Ten SNPs of GAB2 have been associated with late-onset Alzheimer's disease (LOAD). However, this association is found only in APOE ε4 carriers. In LOAD brains, GAB2 is overexpressed in neurons, tangle-bearing neurons, and dystrophic neuritis.

GAB2 has been indicated in playing a role in the pathogenesis of Alzheimer's disease via its interaction with tau and amyloid precursor proteins. GAB2 may prevent neuronal tangle formation characteristic of LOAD by reducing phosphorylation of tau protein via the activation of the PI3K signaling pathway, which activates Akt. Akt inactivates Gsk3, which is responsible for tau phosphorylation. Mutations in GAB2 could affect Gsk3-dependent phosphorylation of tau and the formation of neurofibrillary tangles. Interactions between GAB2-Grb2 and APP are enhanced in AD brains, suggesting an involvement of this coupling in the neuropathogenesis of AD.

===Cancer===

GAB2 has been linked to the oncogenesis of many cancers including colon, gastric, breast, and ovarian cancer. Studies suggest that GAB2 is used to amplify the signal of many RTKs implicated in breast cancer development and progression.

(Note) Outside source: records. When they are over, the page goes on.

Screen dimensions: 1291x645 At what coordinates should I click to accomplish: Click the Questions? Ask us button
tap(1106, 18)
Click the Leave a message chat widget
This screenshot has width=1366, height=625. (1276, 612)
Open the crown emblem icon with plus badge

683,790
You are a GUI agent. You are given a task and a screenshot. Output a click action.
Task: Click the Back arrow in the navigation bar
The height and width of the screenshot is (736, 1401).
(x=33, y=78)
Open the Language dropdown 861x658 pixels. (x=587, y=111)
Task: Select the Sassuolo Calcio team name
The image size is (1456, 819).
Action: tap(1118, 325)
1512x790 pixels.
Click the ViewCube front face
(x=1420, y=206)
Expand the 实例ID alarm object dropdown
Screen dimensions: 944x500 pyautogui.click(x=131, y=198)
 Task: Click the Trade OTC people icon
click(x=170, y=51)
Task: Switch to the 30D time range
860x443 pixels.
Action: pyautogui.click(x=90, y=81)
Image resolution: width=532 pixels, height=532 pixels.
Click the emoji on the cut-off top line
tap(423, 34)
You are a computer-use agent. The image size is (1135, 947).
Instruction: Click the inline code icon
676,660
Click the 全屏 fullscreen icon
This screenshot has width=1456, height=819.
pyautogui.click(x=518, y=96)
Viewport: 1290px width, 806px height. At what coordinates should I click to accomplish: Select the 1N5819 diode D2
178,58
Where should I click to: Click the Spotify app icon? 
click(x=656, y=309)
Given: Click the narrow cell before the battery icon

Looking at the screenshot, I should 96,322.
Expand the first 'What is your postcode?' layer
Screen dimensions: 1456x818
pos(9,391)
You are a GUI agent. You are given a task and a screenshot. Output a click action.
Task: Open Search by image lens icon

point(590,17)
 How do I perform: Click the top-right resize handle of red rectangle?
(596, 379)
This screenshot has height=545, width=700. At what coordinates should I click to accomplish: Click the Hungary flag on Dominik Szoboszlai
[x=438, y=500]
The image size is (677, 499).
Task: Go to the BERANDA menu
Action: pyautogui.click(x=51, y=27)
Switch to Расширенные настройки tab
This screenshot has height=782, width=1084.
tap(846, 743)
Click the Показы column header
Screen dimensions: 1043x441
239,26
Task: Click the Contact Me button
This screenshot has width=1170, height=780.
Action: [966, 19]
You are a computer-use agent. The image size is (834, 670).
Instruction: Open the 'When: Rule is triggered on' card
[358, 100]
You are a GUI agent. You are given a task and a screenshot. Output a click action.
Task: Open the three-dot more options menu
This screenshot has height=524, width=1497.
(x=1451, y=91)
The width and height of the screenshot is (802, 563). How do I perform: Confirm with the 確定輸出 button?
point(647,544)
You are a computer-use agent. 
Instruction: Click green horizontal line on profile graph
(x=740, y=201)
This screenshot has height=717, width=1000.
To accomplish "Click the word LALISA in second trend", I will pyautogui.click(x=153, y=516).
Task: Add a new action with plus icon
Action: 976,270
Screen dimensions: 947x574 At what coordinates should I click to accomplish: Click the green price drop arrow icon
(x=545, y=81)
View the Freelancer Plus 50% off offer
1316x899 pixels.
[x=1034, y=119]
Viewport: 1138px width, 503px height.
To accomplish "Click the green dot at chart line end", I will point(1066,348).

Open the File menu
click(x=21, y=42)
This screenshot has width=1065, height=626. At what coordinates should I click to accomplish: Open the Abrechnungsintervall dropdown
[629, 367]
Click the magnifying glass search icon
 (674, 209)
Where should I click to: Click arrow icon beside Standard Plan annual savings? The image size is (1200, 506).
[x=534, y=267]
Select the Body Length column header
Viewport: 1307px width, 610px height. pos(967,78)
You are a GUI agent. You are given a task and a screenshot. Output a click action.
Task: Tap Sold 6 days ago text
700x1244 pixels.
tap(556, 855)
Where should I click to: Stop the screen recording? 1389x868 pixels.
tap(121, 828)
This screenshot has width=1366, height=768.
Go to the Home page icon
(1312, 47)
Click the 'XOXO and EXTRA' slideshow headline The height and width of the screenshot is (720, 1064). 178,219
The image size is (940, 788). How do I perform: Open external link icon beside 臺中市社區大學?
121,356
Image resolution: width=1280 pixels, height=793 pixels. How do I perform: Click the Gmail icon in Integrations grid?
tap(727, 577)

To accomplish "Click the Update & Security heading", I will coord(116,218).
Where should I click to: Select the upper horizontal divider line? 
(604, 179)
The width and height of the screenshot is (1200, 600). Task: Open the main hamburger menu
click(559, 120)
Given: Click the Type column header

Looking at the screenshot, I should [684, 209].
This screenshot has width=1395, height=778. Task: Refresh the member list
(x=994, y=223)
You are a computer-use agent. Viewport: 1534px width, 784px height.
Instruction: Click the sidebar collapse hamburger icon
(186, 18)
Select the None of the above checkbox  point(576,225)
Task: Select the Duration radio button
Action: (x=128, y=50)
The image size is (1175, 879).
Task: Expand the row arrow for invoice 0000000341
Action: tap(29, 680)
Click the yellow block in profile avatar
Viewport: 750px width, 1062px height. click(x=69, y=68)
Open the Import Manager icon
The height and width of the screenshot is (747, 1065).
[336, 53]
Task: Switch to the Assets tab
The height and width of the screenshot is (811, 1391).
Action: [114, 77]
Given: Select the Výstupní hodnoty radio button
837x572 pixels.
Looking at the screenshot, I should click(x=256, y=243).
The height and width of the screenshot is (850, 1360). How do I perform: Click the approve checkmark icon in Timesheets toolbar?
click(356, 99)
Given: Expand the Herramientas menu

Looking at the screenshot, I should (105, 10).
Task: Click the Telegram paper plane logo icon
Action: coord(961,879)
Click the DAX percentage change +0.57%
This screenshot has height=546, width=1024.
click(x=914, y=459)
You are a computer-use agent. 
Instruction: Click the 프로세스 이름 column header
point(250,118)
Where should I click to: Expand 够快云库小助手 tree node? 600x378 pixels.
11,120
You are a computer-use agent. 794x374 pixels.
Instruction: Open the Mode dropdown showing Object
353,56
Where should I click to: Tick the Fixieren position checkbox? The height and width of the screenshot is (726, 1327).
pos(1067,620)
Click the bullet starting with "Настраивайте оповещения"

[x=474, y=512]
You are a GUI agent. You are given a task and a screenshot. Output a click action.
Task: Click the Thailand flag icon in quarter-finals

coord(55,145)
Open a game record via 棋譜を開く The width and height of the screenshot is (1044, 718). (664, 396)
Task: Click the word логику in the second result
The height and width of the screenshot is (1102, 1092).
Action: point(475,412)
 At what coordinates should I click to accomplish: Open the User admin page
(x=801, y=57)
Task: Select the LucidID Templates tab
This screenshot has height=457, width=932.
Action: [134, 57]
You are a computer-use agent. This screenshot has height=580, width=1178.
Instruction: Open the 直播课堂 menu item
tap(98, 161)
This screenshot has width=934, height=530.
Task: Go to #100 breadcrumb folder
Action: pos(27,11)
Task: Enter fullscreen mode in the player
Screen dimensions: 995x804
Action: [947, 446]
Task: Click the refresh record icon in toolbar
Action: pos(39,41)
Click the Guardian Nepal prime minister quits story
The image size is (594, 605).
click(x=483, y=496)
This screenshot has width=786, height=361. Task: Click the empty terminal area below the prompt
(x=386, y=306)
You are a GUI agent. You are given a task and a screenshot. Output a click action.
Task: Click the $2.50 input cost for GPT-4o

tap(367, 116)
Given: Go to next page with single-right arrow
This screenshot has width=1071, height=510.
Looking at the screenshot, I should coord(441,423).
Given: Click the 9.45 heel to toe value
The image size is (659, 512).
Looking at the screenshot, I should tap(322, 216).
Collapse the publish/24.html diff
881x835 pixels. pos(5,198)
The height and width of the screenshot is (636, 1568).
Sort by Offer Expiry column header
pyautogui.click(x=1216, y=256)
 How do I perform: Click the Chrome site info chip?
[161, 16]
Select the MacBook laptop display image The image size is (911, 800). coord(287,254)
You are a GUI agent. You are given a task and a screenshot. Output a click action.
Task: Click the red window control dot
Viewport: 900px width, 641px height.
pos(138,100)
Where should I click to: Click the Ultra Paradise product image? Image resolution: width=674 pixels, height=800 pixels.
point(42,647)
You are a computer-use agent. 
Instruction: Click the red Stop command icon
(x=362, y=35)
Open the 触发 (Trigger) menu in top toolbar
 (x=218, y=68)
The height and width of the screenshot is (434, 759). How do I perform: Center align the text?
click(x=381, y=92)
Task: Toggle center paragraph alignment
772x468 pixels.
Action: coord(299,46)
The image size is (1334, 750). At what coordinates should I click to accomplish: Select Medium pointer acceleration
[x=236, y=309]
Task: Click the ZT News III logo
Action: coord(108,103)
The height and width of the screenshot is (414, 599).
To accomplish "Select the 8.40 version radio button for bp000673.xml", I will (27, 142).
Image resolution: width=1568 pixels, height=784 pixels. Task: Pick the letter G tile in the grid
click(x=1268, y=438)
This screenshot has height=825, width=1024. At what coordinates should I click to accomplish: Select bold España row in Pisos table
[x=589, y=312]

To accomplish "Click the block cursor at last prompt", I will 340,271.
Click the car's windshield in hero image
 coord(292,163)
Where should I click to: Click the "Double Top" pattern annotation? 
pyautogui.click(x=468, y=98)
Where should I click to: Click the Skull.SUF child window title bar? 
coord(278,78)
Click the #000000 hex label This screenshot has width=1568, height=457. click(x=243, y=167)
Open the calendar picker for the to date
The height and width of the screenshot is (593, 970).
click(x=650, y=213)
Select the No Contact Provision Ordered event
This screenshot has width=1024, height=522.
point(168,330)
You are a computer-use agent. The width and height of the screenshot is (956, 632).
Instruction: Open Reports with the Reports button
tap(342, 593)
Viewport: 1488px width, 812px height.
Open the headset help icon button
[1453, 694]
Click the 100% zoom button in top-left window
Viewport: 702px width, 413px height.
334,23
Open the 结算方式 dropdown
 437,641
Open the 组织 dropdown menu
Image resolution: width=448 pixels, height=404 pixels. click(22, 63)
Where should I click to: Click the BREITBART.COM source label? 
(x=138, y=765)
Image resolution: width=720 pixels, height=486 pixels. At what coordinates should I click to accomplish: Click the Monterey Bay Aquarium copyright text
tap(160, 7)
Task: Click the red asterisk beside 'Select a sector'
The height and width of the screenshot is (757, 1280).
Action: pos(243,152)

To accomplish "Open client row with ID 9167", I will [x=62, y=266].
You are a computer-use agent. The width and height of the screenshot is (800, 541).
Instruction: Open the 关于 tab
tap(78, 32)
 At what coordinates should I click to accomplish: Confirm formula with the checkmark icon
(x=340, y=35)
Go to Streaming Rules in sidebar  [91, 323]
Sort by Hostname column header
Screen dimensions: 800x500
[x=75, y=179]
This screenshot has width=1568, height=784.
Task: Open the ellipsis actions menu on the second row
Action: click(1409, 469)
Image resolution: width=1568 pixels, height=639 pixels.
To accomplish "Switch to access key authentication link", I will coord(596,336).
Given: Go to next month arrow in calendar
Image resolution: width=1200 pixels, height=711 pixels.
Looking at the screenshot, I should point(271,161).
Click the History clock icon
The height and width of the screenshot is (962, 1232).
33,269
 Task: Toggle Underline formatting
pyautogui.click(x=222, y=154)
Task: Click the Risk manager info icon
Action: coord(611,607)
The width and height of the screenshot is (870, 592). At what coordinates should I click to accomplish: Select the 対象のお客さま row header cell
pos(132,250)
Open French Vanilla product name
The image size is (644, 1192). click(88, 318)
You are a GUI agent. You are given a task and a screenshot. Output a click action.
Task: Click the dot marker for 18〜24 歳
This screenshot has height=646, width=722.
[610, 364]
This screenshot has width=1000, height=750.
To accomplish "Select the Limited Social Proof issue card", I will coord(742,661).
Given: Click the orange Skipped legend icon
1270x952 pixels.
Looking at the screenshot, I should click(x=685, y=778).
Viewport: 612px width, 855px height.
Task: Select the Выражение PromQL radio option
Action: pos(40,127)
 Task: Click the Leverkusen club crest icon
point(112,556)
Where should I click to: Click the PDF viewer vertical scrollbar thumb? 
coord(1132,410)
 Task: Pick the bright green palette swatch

GAB2 has been particularly characterized for its role in leukemia. In chronic myelogenous leukemia (CML), GAB2 interacts with the Bcr-Abl complex and is instrumental in maintaining the oncogenic properties of the complex. The Grb2/GAB2 complex is recruited to phosphorylated Y177 of the Bcr-Abl complex leading to Bcr-Abl-mediated transformation and leukemogenesis. GAB2 also plays a role in juvenile myelomonocytic leukemia (JMML). Studies have shown the protein's involvement in the disease via the Ras pathway. In addition, GAB2 appears to play an important role in PTPN11 mutations associated with JMML.